Private keys need to be kept private

Validation of Key event logs to the point where you arrived last time

Strive to minimize correlation

Correlation between identifiers and there controlling human beings and binding of identifiers to human beings in general.

ALl we can do to guarantee sufficient randomness, we (advise to) do

Applying salts, stretching passwords, etc.

Sharing SSI-community values

Open source

There are a few commons reasons to choose development tools. Mostly because they have the following features:

  • open source
  • not patented
  • best of breed
  • universally applicable
  • tested for a few years

Zero trust

10 principles of SSI

The 10 principles were coined by Christopher Allen, one of the pioneers within this world, concerning the Self-Sovereign Identity (SSI). According to Allen, SSI can be interpreted in two ways: the first is ideological, which (key reading) affirms the importance of being able to control one’s own identity on the network without the need to counter trust; the second is technological, which means analysing which technologies and technological standards can enable this objective. The 10 principles of the SSI are precisely intended to define what values and goals the idea and technology should pursue. They were first enunciated in Allen’s blog.
We've integrated the 10 principles in Social Values and Societal Values above.

SSI identity book Reed / Preuschat

Key management and asset planning

Prevent repeated use of a public key 

It weakens them, because it exposes it and allows people an opportunity to try and work against it.

Self-determination

It's all your own identifier and you're controlling your identifier, so it's up to you what security constraints you want for that identifier.
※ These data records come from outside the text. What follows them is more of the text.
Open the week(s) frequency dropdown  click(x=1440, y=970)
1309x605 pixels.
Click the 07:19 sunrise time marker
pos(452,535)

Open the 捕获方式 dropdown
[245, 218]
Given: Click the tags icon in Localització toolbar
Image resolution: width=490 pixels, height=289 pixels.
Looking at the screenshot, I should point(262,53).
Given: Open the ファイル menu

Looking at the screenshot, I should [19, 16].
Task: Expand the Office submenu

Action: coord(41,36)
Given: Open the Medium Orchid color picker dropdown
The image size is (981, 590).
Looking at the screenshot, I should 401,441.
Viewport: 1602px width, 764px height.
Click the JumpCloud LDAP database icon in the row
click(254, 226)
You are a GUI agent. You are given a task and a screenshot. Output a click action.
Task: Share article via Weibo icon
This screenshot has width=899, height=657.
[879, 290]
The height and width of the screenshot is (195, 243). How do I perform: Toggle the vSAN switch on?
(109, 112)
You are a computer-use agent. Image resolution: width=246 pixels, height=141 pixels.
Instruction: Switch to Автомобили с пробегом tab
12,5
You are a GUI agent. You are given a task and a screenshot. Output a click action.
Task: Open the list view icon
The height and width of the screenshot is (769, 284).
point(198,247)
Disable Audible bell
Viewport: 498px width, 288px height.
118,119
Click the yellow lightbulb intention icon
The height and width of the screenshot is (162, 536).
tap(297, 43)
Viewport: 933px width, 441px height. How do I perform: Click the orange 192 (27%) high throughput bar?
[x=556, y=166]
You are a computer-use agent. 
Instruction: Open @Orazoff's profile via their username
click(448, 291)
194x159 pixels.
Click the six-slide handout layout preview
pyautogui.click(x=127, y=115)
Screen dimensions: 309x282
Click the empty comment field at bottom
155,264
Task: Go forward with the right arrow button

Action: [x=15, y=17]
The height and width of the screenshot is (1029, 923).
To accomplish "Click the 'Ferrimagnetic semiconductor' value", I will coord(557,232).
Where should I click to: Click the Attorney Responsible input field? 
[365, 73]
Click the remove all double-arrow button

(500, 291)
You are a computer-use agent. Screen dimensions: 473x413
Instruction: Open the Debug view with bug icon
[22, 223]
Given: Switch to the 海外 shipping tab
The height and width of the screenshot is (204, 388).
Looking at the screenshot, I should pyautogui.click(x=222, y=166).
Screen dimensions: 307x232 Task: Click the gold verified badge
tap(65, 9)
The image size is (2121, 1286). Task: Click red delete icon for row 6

Anchoring, witness pools, thresholds, etc.

Permission-less society

Best and compactly described by Daniel Hardman in Security, Silos, and Sovereignty 2022:
"SSI is not bestowed by corporate IT (Active Directory/LDAP systems); it’s not granted by internet giants (“sign in with Google/Facebook”); it’s not arranged through single sign-on vendors. SSI is for ordinary people who detest their messy collection of usernames and passwords, and just want bad guys to go away and good guys to enjoy the trust they deserve. SSI puts us — not institutions that leak our data to hackers, sell our data to partners, or surveil us for their own purposes — in charge. It also empowers governments, businesses, and other institutions that want to revolutionize privacy, redefine the cybersecurity and regulatory landscape, reduce cost and risk, keep people safe in pandemics, and do right by the people they serve."

No needless control, no needless surveillance

Principle: In a society there needs some control and surveillance of individuals (or individual entities) for the sake of the security of society as a whole. However, those situation should be limited to absolute minimum needed and be strictly independently monitored. We consider all other control and surveillance to be 'needless'.

Manifestion: A robust witness network along with consistent witness rotation provides protection from monitoring and association of an individual's activity inside a KERI network.